• [EXERCISE DETAILS]:
Could the data below be copied out in full, word for word?

• [Pixel coordinate grounding data]:
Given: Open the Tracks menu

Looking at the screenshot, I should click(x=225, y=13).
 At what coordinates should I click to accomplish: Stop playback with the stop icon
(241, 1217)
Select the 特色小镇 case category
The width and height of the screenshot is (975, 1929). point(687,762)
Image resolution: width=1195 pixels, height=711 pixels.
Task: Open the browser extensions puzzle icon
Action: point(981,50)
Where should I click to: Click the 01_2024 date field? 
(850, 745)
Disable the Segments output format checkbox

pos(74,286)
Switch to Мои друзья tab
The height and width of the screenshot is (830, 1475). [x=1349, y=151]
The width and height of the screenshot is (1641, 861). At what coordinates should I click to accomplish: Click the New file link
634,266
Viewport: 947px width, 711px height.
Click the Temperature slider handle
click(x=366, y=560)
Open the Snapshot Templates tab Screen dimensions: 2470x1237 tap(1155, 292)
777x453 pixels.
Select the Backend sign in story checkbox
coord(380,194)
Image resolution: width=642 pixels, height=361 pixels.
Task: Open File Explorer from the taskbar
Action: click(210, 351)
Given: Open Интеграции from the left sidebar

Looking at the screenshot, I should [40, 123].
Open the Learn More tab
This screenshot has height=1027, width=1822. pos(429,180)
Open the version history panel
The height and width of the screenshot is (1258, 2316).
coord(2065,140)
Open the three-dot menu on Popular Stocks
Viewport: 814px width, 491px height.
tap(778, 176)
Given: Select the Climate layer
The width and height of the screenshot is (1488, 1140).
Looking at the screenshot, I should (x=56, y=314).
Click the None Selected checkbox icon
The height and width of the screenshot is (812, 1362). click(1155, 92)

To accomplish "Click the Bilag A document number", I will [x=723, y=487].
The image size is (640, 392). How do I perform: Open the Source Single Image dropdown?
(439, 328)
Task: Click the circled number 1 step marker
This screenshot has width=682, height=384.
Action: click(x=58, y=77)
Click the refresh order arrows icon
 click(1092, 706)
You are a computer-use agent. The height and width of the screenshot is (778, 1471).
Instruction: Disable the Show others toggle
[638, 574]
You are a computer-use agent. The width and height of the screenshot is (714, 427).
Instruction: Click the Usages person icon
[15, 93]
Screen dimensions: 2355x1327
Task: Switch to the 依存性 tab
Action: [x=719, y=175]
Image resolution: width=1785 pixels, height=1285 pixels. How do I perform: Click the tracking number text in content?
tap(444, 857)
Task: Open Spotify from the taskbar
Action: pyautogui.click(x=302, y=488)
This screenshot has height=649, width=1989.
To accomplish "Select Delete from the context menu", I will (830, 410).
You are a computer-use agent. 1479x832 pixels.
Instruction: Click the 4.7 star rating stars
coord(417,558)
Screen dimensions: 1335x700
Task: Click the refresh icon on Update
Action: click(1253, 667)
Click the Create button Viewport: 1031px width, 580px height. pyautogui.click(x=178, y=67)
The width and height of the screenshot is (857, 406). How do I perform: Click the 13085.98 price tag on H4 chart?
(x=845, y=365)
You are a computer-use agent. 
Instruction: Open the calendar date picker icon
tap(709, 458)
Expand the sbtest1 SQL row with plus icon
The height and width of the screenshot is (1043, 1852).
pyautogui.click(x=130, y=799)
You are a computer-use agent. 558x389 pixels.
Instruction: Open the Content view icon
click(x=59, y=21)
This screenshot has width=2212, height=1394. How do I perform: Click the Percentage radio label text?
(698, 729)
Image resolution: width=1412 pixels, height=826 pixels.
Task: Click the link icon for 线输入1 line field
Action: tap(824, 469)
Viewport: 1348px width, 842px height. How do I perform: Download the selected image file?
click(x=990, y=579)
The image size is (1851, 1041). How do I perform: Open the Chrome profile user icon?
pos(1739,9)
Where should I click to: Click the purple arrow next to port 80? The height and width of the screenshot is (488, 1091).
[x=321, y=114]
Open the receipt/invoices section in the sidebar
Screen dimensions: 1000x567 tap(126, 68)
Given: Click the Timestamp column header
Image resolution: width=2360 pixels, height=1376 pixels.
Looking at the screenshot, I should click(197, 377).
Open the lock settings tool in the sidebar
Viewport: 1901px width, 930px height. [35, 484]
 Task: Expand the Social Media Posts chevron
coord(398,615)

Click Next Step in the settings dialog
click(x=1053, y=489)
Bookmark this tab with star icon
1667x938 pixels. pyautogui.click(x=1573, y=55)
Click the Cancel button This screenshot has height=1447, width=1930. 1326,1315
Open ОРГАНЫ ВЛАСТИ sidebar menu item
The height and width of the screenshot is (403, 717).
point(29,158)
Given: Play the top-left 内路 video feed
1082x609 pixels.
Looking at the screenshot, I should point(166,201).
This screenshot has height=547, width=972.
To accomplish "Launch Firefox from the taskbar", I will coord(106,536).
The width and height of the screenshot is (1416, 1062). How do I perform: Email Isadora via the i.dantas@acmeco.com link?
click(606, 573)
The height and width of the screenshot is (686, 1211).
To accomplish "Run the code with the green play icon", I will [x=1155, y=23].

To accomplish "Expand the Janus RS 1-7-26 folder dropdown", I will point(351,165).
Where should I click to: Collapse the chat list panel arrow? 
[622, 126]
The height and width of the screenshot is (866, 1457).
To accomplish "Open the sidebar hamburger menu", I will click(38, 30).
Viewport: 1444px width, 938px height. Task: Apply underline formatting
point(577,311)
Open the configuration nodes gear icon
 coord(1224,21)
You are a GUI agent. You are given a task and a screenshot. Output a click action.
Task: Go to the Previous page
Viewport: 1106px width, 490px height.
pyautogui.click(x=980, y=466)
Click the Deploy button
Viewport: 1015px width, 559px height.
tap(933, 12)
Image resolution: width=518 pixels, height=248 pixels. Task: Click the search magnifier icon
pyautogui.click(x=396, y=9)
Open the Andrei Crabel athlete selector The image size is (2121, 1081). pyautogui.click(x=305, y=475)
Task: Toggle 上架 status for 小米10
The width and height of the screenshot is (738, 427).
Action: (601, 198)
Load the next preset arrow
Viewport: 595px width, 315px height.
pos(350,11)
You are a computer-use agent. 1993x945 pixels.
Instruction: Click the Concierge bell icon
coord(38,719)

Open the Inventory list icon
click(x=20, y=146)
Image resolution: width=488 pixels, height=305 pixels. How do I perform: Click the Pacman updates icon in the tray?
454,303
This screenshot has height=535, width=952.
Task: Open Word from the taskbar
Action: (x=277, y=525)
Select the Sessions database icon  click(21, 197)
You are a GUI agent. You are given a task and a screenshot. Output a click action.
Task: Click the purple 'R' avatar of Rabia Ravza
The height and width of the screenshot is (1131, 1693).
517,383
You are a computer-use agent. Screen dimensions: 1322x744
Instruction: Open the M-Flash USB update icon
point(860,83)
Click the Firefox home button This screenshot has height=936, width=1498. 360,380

• [RESULT FOR THIS EXERCISE]:
Given: Open the Tracks menu

Looking at the screenshot, I should click(x=225, y=13).
 At what coordinates should I click to accomplish: Stop playback with the stop icon
(241, 1217)
Select the 特色小镇 case category
The width and height of the screenshot is (975, 1929). point(687,762)
Image resolution: width=1195 pixels, height=711 pixels.
Task: Open the browser extensions puzzle icon
Action: point(981,50)
Where should I click to: Click the 01_2024 date field? 
(850, 745)
Disable the Segments output format checkbox

pos(74,286)
Switch to Мои друзья tab
The height and width of the screenshot is (830, 1475). [x=1349, y=151]
The width and height of the screenshot is (1641, 861). At what coordinates should I click to accomplish: Click the New file link
634,266
Viewport: 947px width, 711px height.
Click the Temperature slider handle
click(x=366, y=560)
Open the Snapshot Templates tab Screen dimensions: 2470x1237 tap(1155, 292)
777x453 pixels.
Select the Backend sign in story checkbox
coord(380,194)
Image resolution: width=642 pixels, height=361 pixels.
Task: Open File Explorer from the taskbar
Action: click(210, 351)
Given: Open Интеграции from the left sidebar

Looking at the screenshot, I should [40, 123].
Open the Learn More tab
This screenshot has height=1027, width=1822. pos(429,180)
Open the version history panel
The height and width of the screenshot is (1258, 2316).
coord(2065,140)
Open the three-dot menu on Popular Stocks
Viewport: 814px width, 491px height.
tap(778, 176)
Given: Select the Climate layer
The width and height of the screenshot is (1488, 1140).
Looking at the screenshot, I should (x=56, y=314).
Click the None Selected checkbox icon
The height and width of the screenshot is (812, 1362). click(1155, 92)

To accomplish "Click the Bilag A document number", I will [x=723, y=487].
The image size is (640, 392). How do I perform: Open the Source Single Image dropdown?
(439, 328)
Task: Click the circled number 1 step marker
This screenshot has width=682, height=384.
Action: click(x=58, y=77)
Click the refresh order arrows icon
 click(1092, 706)
You are a computer-use agent. The height and width of the screenshot is (778, 1471).
Instruction: Disable the Show others toggle
[638, 574]
You are a computer-use agent. The width and height of the screenshot is (714, 427).
Instruction: Click the Usages person icon
[15, 93]
Screen dimensions: 2355x1327
Task: Switch to the 依存性 tab
Action: [x=719, y=175]
Image resolution: width=1785 pixels, height=1285 pixels. How do I perform: Click the tracking number text in content?
tap(444, 857)
Task: Open Spotify from the taskbar
Action: pyautogui.click(x=302, y=488)
This screenshot has height=649, width=1989.
To accomplish "Select Delete from the context menu", I will (830, 410).
You are a computer-use agent. 1479x832 pixels.
Instruction: Click the 4.7 star rating stars
coord(417,558)
Screen dimensions: 1335x700
Task: Click the refresh icon on Update
Action: click(1253, 667)
Click the Create button Viewport: 1031px width, 580px height. pyautogui.click(x=178, y=67)
The width and height of the screenshot is (857, 406). How do I perform: Click the 13085.98 price tag on H4 chart?
(x=845, y=365)
You are a computer-use agent. 
Instruction: Open the calendar date picker icon
tap(709, 458)
Expand the sbtest1 SQL row with plus icon
The height and width of the screenshot is (1043, 1852).
pyautogui.click(x=130, y=799)
You are a computer-use agent. 558x389 pixels.
Instruction: Open the Content view icon
click(x=59, y=21)
This screenshot has width=2212, height=1394. How do I perform: Click the Percentage radio label text?
(698, 729)
Image resolution: width=1412 pixels, height=826 pixels.
Task: Click the link icon for 线输入1 line field
Action: tap(824, 469)
Viewport: 1348px width, 842px height. How do I perform: Download the selected image file?
click(x=990, y=579)
The image size is (1851, 1041). How do I perform: Open the Chrome profile user icon?
pos(1739,9)
Where should I click to: Click the purple arrow next to port 80? The height and width of the screenshot is (488, 1091).
[x=321, y=114]
Open the receipt/invoices section in the sidebar
Screen dimensions: 1000x567 tap(126, 68)
Given: Click the Timestamp column header
Image resolution: width=2360 pixels, height=1376 pixels.
Looking at the screenshot, I should click(197, 377).
Open the lock settings tool in the sidebar
Viewport: 1901px width, 930px height. [35, 484]
 Task: Expand the Social Media Posts chevron
coord(398,615)

Click Next Step in the settings dialog
click(x=1053, y=489)
Bookmark this tab with star icon
1667x938 pixels. pyautogui.click(x=1573, y=55)
Click the Cancel button This screenshot has height=1447, width=1930. 1326,1315
Open ОРГАНЫ ВЛАСТИ sidebar menu item
The height and width of the screenshot is (403, 717).
point(29,158)
Given: Play the top-left 内路 video feed
1082x609 pixels.
Looking at the screenshot, I should point(166,201).
This screenshot has height=547, width=972.
To accomplish "Launch Firefox from the taskbar", I will coord(106,536).
The width and height of the screenshot is (1416, 1062). How do I perform: Email Isadora via the i.dantas@acmeco.com link?
click(606, 573)
The height and width of the screenshot is (686, 1211).
To accomplish "Run the code with the green play icon", I will [x=1155, y=23].

To accomplish "Expand the Janus RS 1-7-26 folder dropdown", I will point(351,165).
Where should I click to: Collapse the chat list panel arrow? 
[622, 126]
The height and width of the screenshot is (866, 1457).
To accomplish "Open the sidebar hamburger menu", I will click(38, 30).
Viewport: 1444px width, 938px height. Task: Apply underline formatting
point(577,311)
Open the configuration nodes gear icon
 coord(1224,21)
You are a GUI agent. You are given a task and a screenshot. Output a click action.
Task: Go to the Previous page
Viewport: 1106px width, 490px height.
pyautogui.click(x=980, y=466)
Click the Deploy button
Viewport: 1015px width, 559px height.
tap(933, 12)
Image resolution: width=518 pixels, height=248 pixels. Task: Click the search magnifier icon
pyautogui.click(x=396, y=9)
Open the Andrei Crabel athlete selector The image size is (2121, 1081). pyautogui.click(x=305, y=475)
Task: Toggle 上架 status for 小米10
The width and height of the screenshot is (738, 427).
Action: (601, 198)
Load the next preset arrow
Viewport: 595px width, 315px height.
pos(350,11)
You are a computer-use agent. 1993x945 pixels.
Instruction: Click the Concierge bell icon
coord(38,719)

Open the Inventory list icon
click(x=20, y=146)
Image resolution: width=488 pixels, height=305 pixels. How do I perform: Click the Pacman updates icon in the tray?
454,303
This screenshot has height=535, width=952.
Task: Open Word from the taskbar
Action: (x=277, y=525)
Select the Sessions database icon  click(21, 197)
You are a GUI agent. You are given a task and a screenshot. Output a click action.
Task: Click the purple 'R' avatar of Rabia Ravza
The height and width of the screenshot is (1131, 1693).
517,383
You are a computer-use agent. Screen dimensions: 1322x744
Instruction: Open the M-Flash USB update icon
point(860,83)
Click the Firefox home button This screenshot has height=936, width=1498. 360,380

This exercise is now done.